Input material: Begin
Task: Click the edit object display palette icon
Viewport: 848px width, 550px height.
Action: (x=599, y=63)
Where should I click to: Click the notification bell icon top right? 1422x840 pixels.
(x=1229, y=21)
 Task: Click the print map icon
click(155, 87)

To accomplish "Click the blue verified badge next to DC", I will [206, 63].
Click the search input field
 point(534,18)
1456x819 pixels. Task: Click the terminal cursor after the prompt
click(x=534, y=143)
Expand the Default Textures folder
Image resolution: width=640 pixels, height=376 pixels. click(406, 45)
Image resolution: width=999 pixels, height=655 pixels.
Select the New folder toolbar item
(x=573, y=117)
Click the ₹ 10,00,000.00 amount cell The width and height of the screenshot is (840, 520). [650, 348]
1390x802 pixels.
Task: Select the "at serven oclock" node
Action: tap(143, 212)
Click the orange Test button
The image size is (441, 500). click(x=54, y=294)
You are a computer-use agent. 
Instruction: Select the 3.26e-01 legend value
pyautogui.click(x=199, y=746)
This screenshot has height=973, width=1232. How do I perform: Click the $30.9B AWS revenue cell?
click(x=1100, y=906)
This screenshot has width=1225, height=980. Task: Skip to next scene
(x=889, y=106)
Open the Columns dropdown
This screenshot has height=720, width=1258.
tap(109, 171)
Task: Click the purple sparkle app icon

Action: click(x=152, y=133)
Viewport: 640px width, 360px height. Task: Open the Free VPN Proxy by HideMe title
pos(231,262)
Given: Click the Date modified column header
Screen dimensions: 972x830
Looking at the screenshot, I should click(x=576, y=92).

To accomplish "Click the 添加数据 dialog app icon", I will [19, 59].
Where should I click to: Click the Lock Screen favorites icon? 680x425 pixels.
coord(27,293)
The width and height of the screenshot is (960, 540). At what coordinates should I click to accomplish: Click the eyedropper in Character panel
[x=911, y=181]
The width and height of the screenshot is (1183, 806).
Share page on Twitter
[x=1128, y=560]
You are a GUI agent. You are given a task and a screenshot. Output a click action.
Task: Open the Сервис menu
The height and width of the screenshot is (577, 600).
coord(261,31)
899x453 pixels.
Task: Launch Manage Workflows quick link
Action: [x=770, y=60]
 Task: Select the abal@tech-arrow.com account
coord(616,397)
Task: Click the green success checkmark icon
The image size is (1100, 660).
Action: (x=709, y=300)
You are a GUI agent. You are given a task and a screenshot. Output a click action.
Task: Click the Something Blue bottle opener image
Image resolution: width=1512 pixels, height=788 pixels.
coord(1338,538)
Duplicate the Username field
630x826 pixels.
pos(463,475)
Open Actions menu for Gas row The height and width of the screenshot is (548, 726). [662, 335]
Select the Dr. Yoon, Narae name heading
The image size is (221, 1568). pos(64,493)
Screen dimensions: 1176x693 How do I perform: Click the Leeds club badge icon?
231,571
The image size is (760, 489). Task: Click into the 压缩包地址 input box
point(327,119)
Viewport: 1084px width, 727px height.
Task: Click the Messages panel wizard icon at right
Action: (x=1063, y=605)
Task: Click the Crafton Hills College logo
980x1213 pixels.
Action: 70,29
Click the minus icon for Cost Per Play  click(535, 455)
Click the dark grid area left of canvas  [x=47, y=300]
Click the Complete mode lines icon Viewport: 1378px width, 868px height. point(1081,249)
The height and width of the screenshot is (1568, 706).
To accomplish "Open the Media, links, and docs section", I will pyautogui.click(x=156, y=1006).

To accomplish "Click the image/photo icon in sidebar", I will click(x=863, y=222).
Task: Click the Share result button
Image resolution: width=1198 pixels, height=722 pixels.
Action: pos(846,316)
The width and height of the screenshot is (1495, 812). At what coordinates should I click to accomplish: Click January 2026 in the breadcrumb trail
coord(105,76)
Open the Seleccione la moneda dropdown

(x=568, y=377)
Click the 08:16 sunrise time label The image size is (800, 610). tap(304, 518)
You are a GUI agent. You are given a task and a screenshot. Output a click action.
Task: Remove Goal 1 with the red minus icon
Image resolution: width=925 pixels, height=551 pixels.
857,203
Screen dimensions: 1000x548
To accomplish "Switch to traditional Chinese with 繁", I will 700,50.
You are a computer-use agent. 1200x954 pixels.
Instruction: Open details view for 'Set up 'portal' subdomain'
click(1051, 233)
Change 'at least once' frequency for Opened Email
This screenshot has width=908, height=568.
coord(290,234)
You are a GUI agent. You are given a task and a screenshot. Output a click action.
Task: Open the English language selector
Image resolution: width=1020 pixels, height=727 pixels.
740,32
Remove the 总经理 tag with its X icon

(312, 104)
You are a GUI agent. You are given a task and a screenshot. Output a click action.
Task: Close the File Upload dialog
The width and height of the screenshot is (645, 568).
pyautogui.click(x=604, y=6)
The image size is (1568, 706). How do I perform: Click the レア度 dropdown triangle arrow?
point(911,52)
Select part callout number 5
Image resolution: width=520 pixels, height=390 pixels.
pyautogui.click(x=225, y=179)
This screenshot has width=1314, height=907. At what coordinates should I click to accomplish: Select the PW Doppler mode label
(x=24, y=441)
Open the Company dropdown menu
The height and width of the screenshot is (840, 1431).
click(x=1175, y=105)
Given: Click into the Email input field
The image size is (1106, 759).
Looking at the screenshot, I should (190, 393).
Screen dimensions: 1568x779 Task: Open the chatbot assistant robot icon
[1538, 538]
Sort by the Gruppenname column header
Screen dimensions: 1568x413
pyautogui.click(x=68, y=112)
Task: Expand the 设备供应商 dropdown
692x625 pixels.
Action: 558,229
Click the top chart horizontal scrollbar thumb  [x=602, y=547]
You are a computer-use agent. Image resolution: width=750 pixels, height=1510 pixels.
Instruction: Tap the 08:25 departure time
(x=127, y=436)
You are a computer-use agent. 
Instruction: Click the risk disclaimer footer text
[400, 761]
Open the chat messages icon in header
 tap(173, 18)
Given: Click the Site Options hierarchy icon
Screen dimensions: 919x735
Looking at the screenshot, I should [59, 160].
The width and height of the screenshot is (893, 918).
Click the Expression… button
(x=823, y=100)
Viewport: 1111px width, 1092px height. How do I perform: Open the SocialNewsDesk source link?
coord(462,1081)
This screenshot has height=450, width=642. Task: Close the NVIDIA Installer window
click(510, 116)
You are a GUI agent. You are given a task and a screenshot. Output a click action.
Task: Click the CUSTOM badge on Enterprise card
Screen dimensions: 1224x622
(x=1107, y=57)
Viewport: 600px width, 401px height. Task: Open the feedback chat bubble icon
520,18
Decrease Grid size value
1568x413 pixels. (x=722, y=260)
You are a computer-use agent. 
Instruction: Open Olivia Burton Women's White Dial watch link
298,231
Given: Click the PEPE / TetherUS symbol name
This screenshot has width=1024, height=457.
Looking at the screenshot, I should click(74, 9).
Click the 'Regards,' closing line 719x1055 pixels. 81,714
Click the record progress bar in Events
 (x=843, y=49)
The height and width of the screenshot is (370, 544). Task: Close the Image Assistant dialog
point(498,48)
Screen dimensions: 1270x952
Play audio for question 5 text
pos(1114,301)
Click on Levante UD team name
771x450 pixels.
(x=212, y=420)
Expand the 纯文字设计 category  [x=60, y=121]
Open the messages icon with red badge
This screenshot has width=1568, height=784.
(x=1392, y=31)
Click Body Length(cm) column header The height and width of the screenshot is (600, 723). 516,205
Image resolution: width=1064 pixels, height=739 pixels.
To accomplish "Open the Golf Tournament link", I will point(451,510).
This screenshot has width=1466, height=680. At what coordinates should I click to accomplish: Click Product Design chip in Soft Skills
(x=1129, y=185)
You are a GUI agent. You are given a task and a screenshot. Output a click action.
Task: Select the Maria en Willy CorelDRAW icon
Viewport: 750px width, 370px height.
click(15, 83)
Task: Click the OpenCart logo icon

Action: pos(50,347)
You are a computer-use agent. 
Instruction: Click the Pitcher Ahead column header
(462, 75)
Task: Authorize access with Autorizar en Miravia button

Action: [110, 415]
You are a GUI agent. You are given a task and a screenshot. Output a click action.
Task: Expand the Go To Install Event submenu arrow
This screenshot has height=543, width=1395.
Input material: End
Exercise prompt -> Reproduce each line, exactly as it appears, from the one that contains "Instruction: Click the Pitcher" through the last line of the records. Add no other lines.

Task output ->
Instruction: Click the Pitcher Ahead column header
(462, 75)
Task: Authorize access with Autorizar en Miravia button

Action: [110, 415]
You are a GUI agent. You are given a task and a screenshot. Output a click action.
Task: Expand the Go To Install Event submenu arrow
This screenshot has height=543, width=1395.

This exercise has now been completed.